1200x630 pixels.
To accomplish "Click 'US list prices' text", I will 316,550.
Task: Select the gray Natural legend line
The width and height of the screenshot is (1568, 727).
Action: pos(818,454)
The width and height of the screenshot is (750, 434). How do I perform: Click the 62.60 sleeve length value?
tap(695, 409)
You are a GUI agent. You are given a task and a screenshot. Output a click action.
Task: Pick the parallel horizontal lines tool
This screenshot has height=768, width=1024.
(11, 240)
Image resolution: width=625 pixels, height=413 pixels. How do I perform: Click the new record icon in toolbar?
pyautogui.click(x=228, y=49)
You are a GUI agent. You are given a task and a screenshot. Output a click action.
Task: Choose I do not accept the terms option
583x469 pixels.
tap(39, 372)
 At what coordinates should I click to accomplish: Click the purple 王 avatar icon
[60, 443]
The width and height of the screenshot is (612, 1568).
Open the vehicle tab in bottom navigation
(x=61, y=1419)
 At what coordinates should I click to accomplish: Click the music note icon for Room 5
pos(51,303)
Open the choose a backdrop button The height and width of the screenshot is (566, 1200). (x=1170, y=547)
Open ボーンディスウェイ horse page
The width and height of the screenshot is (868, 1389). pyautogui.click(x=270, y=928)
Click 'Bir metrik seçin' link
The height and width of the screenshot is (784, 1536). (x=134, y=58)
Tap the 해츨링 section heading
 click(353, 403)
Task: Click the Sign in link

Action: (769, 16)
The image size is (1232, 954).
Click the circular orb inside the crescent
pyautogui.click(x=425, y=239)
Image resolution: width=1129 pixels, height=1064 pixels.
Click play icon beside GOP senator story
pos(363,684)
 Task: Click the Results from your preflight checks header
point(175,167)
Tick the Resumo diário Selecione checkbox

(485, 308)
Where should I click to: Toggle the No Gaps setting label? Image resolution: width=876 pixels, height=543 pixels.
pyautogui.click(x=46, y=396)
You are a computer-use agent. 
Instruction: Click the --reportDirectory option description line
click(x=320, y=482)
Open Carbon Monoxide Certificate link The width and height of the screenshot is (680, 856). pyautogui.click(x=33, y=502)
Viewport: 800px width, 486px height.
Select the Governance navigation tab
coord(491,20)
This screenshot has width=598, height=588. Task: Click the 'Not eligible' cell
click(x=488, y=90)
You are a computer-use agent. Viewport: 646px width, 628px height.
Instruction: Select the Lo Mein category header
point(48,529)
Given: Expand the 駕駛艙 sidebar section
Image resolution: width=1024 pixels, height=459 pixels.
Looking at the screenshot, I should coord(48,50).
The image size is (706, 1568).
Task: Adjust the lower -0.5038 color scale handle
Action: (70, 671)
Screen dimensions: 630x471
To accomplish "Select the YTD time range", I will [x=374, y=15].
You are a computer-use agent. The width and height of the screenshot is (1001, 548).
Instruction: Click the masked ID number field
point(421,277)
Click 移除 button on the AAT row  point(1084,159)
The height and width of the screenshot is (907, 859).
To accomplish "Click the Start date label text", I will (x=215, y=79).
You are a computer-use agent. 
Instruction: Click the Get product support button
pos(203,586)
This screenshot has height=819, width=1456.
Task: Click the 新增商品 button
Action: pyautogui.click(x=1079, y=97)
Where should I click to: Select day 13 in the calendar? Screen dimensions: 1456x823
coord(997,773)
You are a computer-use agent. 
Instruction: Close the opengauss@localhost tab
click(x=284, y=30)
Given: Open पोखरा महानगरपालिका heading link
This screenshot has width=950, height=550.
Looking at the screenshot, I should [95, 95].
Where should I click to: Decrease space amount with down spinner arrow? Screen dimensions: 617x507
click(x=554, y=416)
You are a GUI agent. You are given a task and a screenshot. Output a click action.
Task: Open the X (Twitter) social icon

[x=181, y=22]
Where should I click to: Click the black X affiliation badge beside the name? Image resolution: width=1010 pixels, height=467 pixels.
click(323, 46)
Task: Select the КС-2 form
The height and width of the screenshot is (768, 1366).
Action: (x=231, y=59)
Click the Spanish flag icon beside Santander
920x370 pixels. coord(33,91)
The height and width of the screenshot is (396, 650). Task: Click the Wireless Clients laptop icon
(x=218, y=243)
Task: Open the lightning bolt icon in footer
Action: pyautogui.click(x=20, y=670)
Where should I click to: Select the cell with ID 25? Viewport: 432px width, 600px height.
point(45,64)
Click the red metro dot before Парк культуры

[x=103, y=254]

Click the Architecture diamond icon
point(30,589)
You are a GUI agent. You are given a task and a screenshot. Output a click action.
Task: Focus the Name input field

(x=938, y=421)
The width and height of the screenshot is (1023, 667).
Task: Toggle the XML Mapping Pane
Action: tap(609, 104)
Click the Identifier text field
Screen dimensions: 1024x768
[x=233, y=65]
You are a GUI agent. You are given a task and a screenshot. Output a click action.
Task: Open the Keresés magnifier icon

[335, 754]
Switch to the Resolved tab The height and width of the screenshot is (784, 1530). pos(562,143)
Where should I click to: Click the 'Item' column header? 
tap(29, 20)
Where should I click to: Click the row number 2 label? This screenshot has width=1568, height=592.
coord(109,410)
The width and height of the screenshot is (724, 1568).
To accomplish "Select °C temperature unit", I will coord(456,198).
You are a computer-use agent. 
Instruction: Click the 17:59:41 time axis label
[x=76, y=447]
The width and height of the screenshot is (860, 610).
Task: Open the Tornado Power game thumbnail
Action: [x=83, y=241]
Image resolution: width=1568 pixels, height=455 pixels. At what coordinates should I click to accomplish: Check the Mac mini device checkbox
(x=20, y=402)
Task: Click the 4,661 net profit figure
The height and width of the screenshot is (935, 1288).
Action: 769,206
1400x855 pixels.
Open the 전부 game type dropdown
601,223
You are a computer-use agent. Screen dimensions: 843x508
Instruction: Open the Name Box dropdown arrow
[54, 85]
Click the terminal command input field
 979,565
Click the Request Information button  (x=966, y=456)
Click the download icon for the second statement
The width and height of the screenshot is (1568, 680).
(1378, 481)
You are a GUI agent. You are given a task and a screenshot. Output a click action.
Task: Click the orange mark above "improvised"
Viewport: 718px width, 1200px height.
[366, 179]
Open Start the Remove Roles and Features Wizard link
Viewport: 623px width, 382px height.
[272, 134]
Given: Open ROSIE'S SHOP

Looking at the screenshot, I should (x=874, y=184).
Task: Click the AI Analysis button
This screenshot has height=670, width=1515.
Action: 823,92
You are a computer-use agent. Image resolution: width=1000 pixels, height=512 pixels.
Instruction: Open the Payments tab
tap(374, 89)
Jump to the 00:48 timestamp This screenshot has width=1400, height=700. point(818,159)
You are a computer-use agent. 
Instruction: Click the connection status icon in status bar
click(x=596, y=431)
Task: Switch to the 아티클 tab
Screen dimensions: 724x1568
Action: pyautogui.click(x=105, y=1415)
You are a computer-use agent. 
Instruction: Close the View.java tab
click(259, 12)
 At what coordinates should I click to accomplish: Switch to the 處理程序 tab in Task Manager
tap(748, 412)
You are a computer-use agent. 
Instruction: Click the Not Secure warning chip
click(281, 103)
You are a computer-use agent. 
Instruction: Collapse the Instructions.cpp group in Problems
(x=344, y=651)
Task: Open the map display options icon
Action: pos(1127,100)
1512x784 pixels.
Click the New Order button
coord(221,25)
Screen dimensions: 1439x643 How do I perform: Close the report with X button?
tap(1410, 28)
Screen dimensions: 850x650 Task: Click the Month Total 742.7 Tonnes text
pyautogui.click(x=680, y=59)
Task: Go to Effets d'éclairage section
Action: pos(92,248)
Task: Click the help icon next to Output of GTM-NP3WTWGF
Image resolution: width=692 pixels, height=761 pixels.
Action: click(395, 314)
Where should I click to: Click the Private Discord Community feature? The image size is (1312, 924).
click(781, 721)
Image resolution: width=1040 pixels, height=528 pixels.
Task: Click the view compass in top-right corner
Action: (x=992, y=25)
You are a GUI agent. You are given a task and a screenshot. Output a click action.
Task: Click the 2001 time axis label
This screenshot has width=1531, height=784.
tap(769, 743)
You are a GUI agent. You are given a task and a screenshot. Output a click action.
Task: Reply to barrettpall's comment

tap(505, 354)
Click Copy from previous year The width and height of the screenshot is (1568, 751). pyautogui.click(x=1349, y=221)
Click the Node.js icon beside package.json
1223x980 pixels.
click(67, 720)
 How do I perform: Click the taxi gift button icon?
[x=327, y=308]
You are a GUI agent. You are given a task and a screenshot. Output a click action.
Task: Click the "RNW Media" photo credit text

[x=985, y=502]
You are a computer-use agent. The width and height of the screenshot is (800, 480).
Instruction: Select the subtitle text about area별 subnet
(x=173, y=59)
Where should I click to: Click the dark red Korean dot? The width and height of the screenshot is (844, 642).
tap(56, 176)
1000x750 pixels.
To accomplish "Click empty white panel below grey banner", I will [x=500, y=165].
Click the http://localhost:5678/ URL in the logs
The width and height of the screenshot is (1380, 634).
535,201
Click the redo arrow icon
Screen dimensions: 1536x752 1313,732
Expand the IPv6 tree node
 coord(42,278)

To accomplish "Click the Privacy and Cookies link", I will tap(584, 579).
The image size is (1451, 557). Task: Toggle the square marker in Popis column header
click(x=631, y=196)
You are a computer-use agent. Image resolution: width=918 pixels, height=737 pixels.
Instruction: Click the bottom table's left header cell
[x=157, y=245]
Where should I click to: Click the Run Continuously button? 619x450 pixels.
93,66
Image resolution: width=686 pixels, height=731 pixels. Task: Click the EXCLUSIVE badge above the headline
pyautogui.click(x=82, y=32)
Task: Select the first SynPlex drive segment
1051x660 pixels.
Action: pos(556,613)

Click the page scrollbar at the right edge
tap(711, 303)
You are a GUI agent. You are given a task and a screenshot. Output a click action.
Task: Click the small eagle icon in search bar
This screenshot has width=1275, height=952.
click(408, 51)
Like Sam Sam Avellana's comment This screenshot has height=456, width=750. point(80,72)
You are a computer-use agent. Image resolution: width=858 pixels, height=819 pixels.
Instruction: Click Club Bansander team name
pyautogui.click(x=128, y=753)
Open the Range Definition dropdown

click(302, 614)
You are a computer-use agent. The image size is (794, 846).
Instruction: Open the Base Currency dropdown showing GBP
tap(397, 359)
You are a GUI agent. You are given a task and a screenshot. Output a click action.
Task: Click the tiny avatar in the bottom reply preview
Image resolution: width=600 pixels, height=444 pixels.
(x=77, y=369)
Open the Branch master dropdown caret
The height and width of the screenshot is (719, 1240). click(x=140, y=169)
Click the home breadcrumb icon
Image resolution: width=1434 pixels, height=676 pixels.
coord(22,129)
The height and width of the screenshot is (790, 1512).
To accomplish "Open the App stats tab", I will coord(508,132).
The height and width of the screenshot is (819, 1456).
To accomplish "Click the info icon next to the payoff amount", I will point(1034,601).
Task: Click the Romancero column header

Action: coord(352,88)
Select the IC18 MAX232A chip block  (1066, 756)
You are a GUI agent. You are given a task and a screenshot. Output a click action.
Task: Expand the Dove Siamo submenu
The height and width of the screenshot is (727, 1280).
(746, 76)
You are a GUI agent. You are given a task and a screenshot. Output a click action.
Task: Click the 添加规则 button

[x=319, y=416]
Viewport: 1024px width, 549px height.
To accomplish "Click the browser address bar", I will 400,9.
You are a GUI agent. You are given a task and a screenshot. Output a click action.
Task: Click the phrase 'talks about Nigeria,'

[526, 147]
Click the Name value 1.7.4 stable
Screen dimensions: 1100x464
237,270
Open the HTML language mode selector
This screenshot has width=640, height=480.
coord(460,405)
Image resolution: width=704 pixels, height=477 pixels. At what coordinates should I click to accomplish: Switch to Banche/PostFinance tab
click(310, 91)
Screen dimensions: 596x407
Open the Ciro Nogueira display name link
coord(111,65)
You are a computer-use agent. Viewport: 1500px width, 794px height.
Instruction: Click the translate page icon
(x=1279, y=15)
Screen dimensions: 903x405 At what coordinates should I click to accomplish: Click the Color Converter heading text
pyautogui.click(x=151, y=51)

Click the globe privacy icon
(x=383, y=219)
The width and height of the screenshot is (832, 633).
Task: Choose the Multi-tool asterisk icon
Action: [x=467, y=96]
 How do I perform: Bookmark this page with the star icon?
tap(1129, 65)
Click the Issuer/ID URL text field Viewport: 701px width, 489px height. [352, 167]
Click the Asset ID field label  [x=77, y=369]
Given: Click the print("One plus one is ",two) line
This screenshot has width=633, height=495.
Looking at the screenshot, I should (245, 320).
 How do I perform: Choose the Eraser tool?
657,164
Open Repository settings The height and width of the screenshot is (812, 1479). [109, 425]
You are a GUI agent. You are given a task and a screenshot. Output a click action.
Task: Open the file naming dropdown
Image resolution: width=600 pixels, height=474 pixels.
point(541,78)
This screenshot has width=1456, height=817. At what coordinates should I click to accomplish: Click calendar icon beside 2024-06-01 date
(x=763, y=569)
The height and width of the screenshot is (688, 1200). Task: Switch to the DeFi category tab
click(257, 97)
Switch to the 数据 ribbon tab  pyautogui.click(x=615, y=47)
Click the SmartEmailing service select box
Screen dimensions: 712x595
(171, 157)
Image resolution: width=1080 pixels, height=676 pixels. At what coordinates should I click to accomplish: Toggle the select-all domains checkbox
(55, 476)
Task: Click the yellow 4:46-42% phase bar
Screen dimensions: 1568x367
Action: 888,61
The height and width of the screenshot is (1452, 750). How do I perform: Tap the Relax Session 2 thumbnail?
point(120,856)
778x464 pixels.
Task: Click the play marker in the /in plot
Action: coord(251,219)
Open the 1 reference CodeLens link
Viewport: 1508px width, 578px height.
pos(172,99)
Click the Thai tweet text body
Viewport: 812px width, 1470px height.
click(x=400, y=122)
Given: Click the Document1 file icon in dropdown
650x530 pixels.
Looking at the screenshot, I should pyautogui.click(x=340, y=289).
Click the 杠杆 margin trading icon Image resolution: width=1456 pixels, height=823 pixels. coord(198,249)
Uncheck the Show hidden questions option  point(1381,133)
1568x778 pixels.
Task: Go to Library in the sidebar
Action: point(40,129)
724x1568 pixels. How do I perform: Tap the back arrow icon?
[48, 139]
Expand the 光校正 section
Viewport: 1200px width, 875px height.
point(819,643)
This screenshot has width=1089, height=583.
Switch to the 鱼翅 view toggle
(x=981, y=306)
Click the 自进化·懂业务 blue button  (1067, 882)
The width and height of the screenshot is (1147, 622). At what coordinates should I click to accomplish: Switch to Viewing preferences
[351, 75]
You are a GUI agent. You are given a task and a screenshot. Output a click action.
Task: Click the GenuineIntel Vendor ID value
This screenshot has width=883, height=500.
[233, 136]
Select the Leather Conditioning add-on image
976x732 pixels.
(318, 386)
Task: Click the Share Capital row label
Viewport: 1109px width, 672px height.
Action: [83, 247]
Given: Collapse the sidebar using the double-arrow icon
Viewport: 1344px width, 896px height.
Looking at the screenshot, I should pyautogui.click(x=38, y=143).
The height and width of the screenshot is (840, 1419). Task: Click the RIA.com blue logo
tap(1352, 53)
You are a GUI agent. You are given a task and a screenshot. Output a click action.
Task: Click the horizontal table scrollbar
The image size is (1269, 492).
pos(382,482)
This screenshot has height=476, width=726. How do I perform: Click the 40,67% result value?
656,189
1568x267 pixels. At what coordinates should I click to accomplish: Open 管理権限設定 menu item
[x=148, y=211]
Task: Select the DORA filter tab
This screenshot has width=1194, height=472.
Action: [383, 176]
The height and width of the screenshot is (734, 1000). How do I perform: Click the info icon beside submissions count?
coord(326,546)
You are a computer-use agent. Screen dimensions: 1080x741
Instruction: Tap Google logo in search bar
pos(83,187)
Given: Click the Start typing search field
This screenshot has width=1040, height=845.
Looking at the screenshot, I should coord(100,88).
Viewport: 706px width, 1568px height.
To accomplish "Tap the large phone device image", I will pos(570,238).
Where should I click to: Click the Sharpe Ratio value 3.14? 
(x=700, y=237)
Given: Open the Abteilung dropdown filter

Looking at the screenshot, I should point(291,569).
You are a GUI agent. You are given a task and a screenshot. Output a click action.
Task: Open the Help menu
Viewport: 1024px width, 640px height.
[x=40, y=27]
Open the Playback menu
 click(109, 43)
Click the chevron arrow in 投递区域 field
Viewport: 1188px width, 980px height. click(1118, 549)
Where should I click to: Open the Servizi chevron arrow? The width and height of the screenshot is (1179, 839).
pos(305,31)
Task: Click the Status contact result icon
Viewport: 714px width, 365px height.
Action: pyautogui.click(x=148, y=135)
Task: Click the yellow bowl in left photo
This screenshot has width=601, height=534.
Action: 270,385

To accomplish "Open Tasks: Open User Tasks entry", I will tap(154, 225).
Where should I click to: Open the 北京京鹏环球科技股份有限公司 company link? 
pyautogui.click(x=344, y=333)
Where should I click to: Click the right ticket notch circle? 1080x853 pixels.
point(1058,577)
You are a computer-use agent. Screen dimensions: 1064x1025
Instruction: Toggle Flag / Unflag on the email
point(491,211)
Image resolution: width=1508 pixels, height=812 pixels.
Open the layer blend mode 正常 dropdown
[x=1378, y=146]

= = = =

- **WHAT IS REQUIRED**
Reproduce the final stretch of the data above: every line from the one holding "Image resolution: width=1508" through the end, inclusive, exactly as written and nothing else.

- **EXERCISE RESULT**
Image resolution: width=1508 pixels, height=812 pixels.
Open the layer blend mode 正常 dropdown
[x=1378, y=146]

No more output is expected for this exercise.